Q: How do you minimize risk and hire great candidates?

Cleary: There will always be inherent risks in the hiring process: the risk of hiring the wrong candidate, the risk of a competitor making a better offer, the risk of the process being so long and cumbersome that the candidate loses interest, or the risk the scheduled hours do not meet the worker’s expectations. Effective talent acquisition organizations take proactive measures to mitigate these risks, reducing the likelihood of losing candidates to a slow process or of a new hire leaving after just a few months.

First, leading organizations create a robust strategy that is revisited on a bi-annual basis and reacts to market trends and demands. So, when the talent market is tight, they flex and look for ways to streamline the process further in order to get candidates through the process more quickly. These organizations also create clarity in their recruiting processes for hiring managers, executives, recruiters and, most importantly, candidates. Clarity leads to fewer questions, which slow down the process, and helps to manage expectations for all parties.
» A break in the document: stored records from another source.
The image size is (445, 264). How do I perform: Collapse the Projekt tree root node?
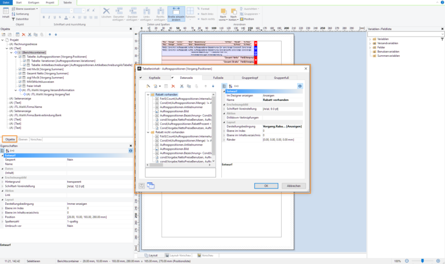tap(3, 40)
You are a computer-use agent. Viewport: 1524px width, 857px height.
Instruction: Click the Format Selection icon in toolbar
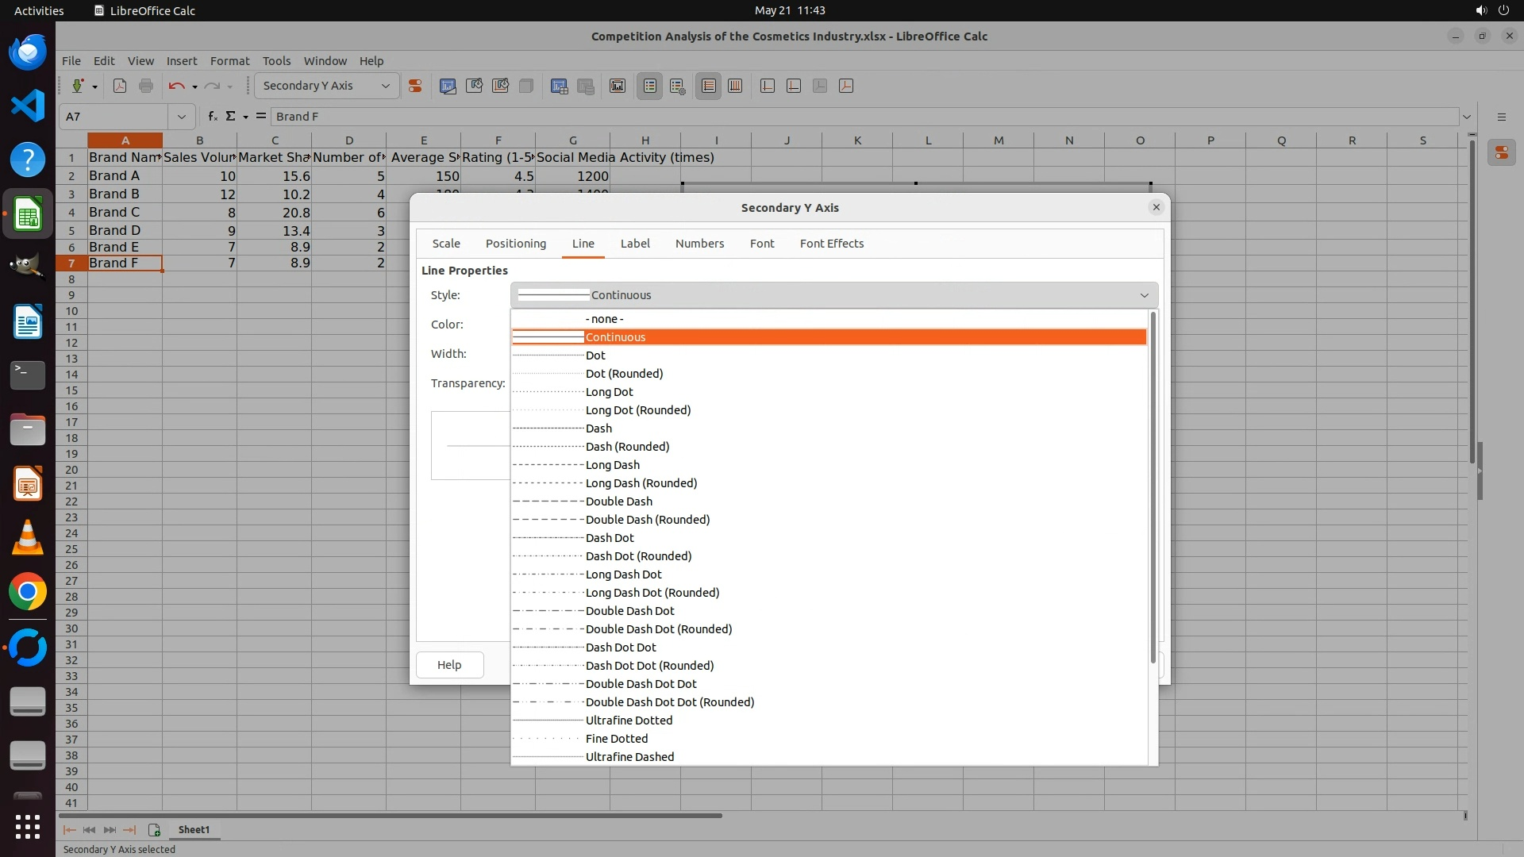[414, 86]
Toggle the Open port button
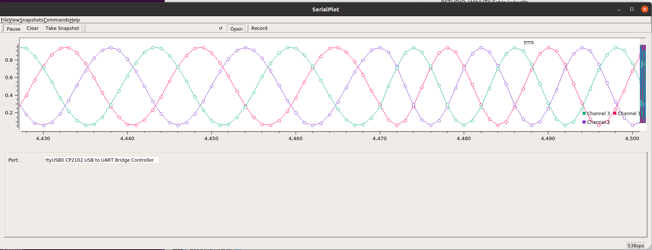Image resolution: width=652 pixels, height=250 pixels. point(236,29)
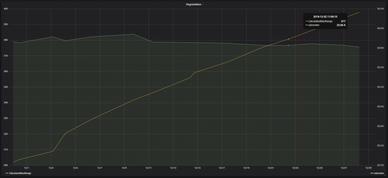The height and width of the screenshot is (178, 388).
Task: Click the tooltip timestamp 2018-12-22 11:00:15
Action: [325, 17]
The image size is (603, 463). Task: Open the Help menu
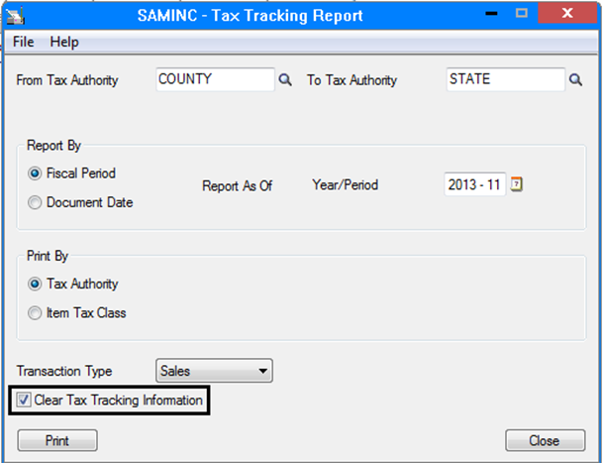point(64,42)
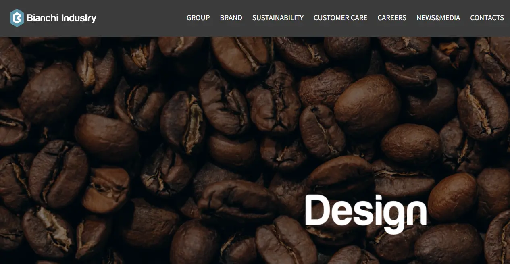The image size is (510, 264).
Task: Go to the BRAND section
Action: point(231,18)
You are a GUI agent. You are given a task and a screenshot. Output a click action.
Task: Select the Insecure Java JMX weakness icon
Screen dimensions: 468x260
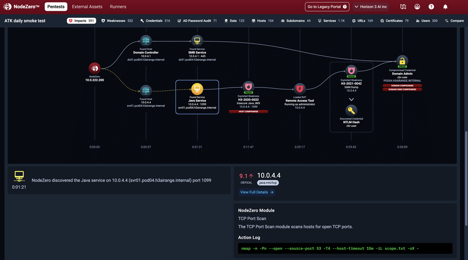(248, 86)

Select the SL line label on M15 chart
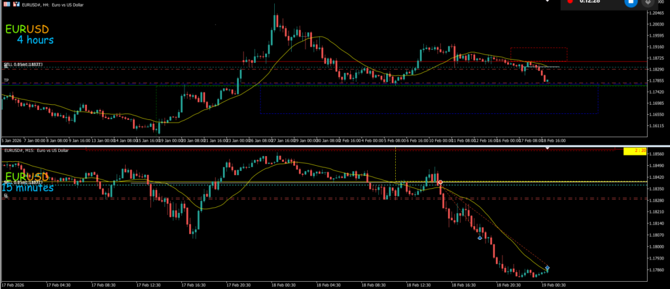6,196
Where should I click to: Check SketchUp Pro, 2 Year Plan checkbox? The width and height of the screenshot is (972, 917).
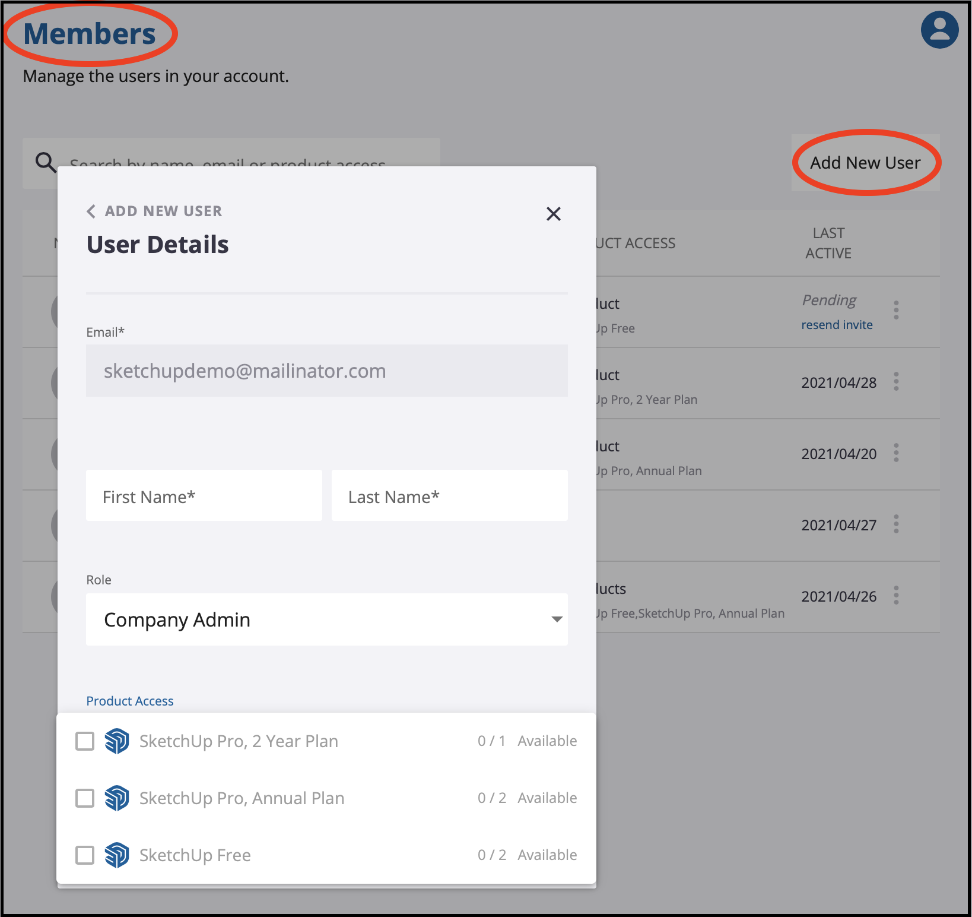click(x=85, y=741)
Organizations that aspire to hire great candidates must focus on the candidate experience and deliver on high-impact moments that matter. Today, technology can help to enable this type of experience, but even the best technologies require the right people, policies, and processes in order to fully realize their value proposition. When organizations are able to fully utilize technologies, such as gamification of pre-hire assessments, video interviewing, and AI chatbots, they minimize the risk of losing good candidates during the process.

Second, schedules matter to recruits and new hires. To minimize the risks of hiring, organizations should recognize that schedules matter and new hires experience an unwritten social contract during the hiring process that sets their expectations about what their work schedules and hours will be like. This translates into more than work-life balance. The hours translate into the employee’s ability to make the income they expect and gain new skills.

The need to deliver good schedules to all workers is so important Deloitte developed a proprietary software product, LaborWise ™, which measures “schedule equilibrium.” Employers can analyze how predictable, stable, and adequate an employee’s schedule and hours are and whether that is driving retention. When scores are good, a strong schedule equilibrium score can be a factor in recruiting. The risk of turnover is lower when the social contract is honored after the interviews and every day the employee shows up for work. An employer who delivers good schedules can brand their organization as one that values their hourly workers.